- [EXERCISE REQUIREMENTS]: Give back the data below exactly as it was given.

════════════════

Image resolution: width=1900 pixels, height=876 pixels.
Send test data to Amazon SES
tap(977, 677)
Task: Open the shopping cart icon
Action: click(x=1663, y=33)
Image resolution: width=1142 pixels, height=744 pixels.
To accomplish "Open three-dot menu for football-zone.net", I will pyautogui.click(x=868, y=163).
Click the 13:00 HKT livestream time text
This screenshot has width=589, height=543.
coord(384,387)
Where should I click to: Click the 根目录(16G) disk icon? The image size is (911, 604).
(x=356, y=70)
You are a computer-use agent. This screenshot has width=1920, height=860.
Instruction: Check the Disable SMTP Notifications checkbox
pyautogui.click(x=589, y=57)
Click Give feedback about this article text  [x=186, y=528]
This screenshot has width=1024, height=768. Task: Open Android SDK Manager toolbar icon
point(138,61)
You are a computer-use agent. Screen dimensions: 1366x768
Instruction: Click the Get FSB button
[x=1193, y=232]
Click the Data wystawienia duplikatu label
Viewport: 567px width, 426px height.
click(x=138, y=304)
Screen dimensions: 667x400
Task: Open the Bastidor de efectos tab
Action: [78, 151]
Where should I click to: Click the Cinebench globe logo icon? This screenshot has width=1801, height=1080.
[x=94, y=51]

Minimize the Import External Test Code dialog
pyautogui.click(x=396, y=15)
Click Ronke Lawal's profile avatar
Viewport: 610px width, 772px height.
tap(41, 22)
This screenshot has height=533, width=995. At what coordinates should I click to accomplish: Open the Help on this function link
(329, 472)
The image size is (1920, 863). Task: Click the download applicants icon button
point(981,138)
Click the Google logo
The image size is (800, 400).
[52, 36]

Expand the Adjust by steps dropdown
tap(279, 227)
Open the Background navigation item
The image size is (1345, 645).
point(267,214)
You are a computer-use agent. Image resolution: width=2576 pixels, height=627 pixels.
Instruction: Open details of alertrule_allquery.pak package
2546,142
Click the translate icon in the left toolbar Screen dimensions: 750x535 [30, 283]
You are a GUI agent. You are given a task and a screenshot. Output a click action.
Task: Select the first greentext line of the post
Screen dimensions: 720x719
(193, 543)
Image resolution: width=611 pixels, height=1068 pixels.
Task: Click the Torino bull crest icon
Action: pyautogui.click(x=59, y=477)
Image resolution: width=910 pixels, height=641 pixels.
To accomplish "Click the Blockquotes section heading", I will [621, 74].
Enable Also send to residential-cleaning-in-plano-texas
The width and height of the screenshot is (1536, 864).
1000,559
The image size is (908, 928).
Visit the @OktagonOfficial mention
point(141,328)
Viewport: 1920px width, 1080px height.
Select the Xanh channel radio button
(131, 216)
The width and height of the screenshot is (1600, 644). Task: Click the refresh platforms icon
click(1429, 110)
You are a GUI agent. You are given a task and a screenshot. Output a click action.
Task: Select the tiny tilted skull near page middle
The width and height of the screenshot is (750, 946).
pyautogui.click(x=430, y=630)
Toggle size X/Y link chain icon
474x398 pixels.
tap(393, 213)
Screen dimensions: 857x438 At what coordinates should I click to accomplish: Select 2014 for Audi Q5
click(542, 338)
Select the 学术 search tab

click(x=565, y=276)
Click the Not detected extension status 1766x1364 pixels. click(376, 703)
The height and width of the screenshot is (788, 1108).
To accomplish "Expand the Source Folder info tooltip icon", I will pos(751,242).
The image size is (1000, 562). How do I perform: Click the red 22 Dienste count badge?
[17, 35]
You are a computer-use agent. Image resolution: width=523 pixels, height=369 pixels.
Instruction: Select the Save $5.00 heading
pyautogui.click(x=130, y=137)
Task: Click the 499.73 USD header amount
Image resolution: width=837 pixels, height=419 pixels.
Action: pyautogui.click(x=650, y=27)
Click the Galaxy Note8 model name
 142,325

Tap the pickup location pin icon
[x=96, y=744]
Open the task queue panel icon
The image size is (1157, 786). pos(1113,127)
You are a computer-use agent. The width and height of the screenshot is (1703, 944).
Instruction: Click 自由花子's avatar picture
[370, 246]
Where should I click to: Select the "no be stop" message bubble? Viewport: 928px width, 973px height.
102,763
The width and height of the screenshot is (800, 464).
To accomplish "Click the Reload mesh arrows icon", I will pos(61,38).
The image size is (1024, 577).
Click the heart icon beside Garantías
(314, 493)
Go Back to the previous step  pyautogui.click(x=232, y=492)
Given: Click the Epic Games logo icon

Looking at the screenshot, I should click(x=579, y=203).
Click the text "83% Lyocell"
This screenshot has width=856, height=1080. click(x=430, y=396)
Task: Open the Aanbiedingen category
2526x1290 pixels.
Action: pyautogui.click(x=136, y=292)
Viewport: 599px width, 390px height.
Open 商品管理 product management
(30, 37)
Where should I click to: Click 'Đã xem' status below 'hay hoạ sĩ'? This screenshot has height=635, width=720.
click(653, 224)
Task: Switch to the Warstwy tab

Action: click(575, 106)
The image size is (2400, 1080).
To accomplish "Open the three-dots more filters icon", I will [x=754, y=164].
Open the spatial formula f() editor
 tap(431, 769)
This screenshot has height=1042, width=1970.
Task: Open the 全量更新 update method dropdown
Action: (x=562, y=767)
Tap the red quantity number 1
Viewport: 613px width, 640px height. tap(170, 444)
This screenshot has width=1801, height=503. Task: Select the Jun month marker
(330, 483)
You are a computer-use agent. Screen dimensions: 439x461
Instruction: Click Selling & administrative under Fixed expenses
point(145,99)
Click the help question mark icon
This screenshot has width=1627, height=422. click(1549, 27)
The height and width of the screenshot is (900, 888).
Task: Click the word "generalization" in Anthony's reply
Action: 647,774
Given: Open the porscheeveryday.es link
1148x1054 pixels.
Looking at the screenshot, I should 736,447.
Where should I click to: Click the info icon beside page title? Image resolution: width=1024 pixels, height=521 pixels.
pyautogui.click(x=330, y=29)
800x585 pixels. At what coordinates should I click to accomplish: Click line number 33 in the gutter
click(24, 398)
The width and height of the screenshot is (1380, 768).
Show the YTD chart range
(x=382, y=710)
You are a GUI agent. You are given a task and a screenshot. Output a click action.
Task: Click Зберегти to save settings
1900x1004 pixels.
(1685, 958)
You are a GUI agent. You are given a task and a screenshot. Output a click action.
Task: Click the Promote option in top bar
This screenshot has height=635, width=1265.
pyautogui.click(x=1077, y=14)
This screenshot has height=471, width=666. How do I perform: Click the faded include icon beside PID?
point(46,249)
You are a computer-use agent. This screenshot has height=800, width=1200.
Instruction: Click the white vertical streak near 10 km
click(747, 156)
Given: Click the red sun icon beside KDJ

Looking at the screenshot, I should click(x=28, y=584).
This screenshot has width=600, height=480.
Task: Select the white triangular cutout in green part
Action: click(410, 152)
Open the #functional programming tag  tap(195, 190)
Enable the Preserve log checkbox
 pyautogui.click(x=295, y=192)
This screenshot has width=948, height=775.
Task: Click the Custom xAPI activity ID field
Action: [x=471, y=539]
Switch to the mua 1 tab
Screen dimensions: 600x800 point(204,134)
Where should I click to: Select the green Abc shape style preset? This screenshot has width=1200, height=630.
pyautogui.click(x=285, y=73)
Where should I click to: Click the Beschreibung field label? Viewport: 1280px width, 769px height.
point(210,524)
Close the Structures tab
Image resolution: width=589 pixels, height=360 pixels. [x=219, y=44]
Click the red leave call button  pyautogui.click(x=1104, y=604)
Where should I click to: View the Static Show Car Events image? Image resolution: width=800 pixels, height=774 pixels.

════════════════

- [OUTPUT]:
Image resolution: width=1900 pixels, height=876 pixels.
Send test data to Amazon SES
tap(977, 677)
Task: Open the shopping cart icon
Action: click(x=1663, y=33)
Image resolution: width=1142 pixels, height=744 pixels.
To accomplish "Open three-dot menu for football-zone.net", I will pyautogui.click(x=868, y=163).
Click the 13:00 HKT livestream time text
This screenshot has width=589, height=543.
coord(384,387)
Where should I click to: Click the 根目录(16G) disk icon? The image size is (911, 604).
(x=356, y=70)
You are a computer-use agent. This screenshot has width=1920, height=860.
Instruction: Check the Disable SMTP Notifications checkbox
pyautogui.click(x=589, y=57)
Click Give feedback about this article text  [x=186, y=528]
This screenshot has width=1024, height=768. Task: Open Android SDK Manager toolbar icon
point(138,61)
You are a computer-use agent. Screen dimensions: 1366x768
Instruction: Click the Get FSB button
[x=1193, y=232]
Click the Data wystawienia duplikatu label
Viewport: 567px width, 426px height.
click(x=138, y=304)
Screen dimensions: 667x400
Task: Open the Bastidor de efectos tab
Action: [78, 151]
Where should I click to: Click the Cinebench globe logo icon? This screenshot has width=1801, height=1080.
[x=94, y=51]

Minimize the Import External Test Code dialog
pyautogui.click(x=396, y=15)
Click Ronke Lawal's profile avatar
Viewport: 610px width, 772px height.
tap(41, 22)
This screenshot has height=533, width=995. At what coordinates should I click to accomplish: Open the Help on this function link
(329, 472)
The image size is (1920, 863). Task: Click the download applicants icon button
point(981,138)
Click the Google logo
The image size is (800, 400).
[52, 36]

Expand the Adjust by steps dropdown
tap(279, 227)
Open the Background navigation item
The image size is (1345, 645).
point(267,214)
You are a computer-use agent. Image resolution: width=2576 pixels, height=627 pixels.
Instruction: Open details of alertrule_allquery.pak package
2546,142
Click the translate icon in the left toolbar Screen dimensions: 750x535 [30, 283]
You are a GUI agent. You are given a task and a screenshot. Output a click action.
Task: Select the first greentext line of the post
Screen dimensions: 720x719
(193, 543)
Image resolution: width=611 pixels, height=1068 pixels.
Task: Click the Torino bull crest icon
Action: pyautogui.click(x=59, y=477)
Image resolution: width=910 pixels, height=641 pixels.
To accomplish "Click the Blockquotes section heading", I will [621, 74].
Enable Also send to residential-cleaning-in-plano-texas
The width and height of the screenshot is (1536, 864).
1000,559
The image size is (908, 928).
Visit the @OktagonOfficial mention
point(141,328)
Viewport: 1920px width, 1080px height.
Select the Xanh channel radio button
(131, 216)
The width and height of the screenshot is (1600, 644). Task: Click the refresh platforms icon
click(1429, 110)
You are a GUI agent. You are given a task and a screenshot. Output a click action.
Task: Select the tiny tilted skull near page middle
The width and height of the screenshot is (750, 946).
pyautogui.click(x=430, y=630)
Toggle size X/Y link chain icon
474x398 pixels.
tap(393, 213)
Screen dimensions: 857x438 At what coordinates should I click to accomplish: Select 2014 for Audi Q5
click(542, 338)
Select the 学术 search tab

click(x=565, y=276)
Click the Not detected extension status 1766x1364 pixels. click(376, 703)
The height and width of the screenshot is (788, 1108).
To accomplish "Expand the Source Folder info tooltip icon", I will pos(751,242).
The image size is (1000, 562). How do I perform: Click the red 22 Dienste count badge?
[17, 35]
You are a computer-use agent. Image resolution: width=523 pixels, height=369 pixels.
Instruction: Select the Save $5.00 heading
pyautogui.click(x=130, y=137)
Task: Click the 499.73 USD header amount
Image resolution: width=837 pixels, height=419 pixels.
Action: pyautogui.click(x=650, y=27)
Click the Galaxy Note8 model name
 142,325

Tap the pickup location pin icon
[x=96, y=744]
Open the task queue panel icon
The image size is (1157, 786). pos(1113,127)
You are a computer-use agent. The width and height of the screenshot is (1703, 944).
Instruction: Click 自由花子's avatar picture
[370, 246]
Where should I click to: Select the "no be stop" message bubble? Viewport: 928px width, 973px height.
102,763
The width and height of the screenshot is (800, 464).
To accomplish "Click the Reload mesh arrows icon", I will pos(61,38).
The image size is (1024, 577).
Click the heart icon beside Garantías
(314, 493)
Go Back to the previous step  pyautogui.click(x=232, y=492)
Given: Click the Epic Games logo icon

Looking at the screenshot, I should click(x=579, y=203).
Click the text "83% Lyocell"
This screenshot has width=856, height=1080. click(x=430, y=396)
Task: Open the Aanbiedingen category
2526x1290 pixels.
Action: pyautogui.click(x=136, y=292)
Viewport: 599px width, 390px height.
Open 商品管理 product management
(30, 37)
Where should I click to: Click 'Đã xem' status below 'hay hoạ sĩ'? This screenshot has height=635, width=720.
click(653, 224)
Task: Switch to the Warstwy tab

Action: click(575, 106)
The image size is (2400, 1080).
To accomplish "Open the three-dots more filters icon", I will [x=754, y=164].
Open the spatial formula f() editor
 tap(431, 769)
This screenshot has height=1042, width=1970.
Task: Open the 全量更新 update method dropdown
Action: (x=562, y=767)
Tap the red quantity number 1
Viewport: 613px width, 640px height. tap(170, 444)
This screenshot has width=1801, height=503. Task: Select the Jun month marker
(330, 483)
You are a computer-use agent. Screen dimensions: 439x461
Instruction: Click Selling & administrative under Fixed expenses
point(145,99)
Click the help question mark icon
This screenshot has width=1627, height=422. click(1549, 27)
The height and width of the screenshot is (900, 888).
Task: Click the word "generalization" in Anthony's reply
Action: 647,774
Given: Open the porscheeveryday.es link
1148x1054 pixels.
Looking at the screenshot, I should 736,447.
Where should I click to: Click the info icon beside page title? Image resolution: width=1024 pixels, height=521 pixels.
pyautogui.click(x=330, y=29)
800x585 pixels. At what coordinates should I click to accomplish: Click line number 33 in the gutter
click(24, 398)
The width and height of the screenshot is (1380, 768).
Show the YTD chart range
(x=382, y=710)
You are a GUI agent. You are given a task and a screenshot. Output a click action.
Task: Click Зберегти to save settings
1900x1004 pixels.
(1685, 958)
You are a GUI agent. You are given a task and a screenshot. Output a click action.
Task: Click the Promote option in top bar
This screenshot has height=635, width=1265.
pyautogui.click(x=1077, y=14)
This screenshot has height=471, width=666. How do I perform: Click the faded include icon beside PID?
point(46,249)
You are a computer-use agent. This screenshot has height=800, width=1200.
Instruction: Click the white vertical streak near 10 km
click(747, 156)
Given: Click the red sun icon beside KDJ

Looking at the screenshot, I should click(x=28, y=584).
This screenshot has width=600, height=480.
Task: Select the white triangular cutout in green part
Action: click(410, 152)
Open the #functional programming tag  tap(195, 190)
Enable the Preserve log checkbox
 pyautogui.click(x=295, y=192)
This screenshot has width=948, height=775.
Task: Click the Custom xAPI activity ID field
Action: [x=471, y=539]
Switch to the mua 1 tab
Screen dimensions: 600x800 point(204,134)
Where should I click to: Select the green Abc shape style preset? This screenshot has width=1200, height=630.
pyautogui.click(x=285, y=73)
Where should I click to: Click the Beschreibung field label? Viewport: 1280px width, 769px height.
point(210,524)
Close the Structures tab
Image resolution: width=589 pixels, height=360 pixels. [x=219, y=44]
Click the red leave call button  pyautogui.click(x=1104, y=604)
Where should I click to: View the Static Show Car Events image? Image resolution: width=800 pixels, height=774 pixels.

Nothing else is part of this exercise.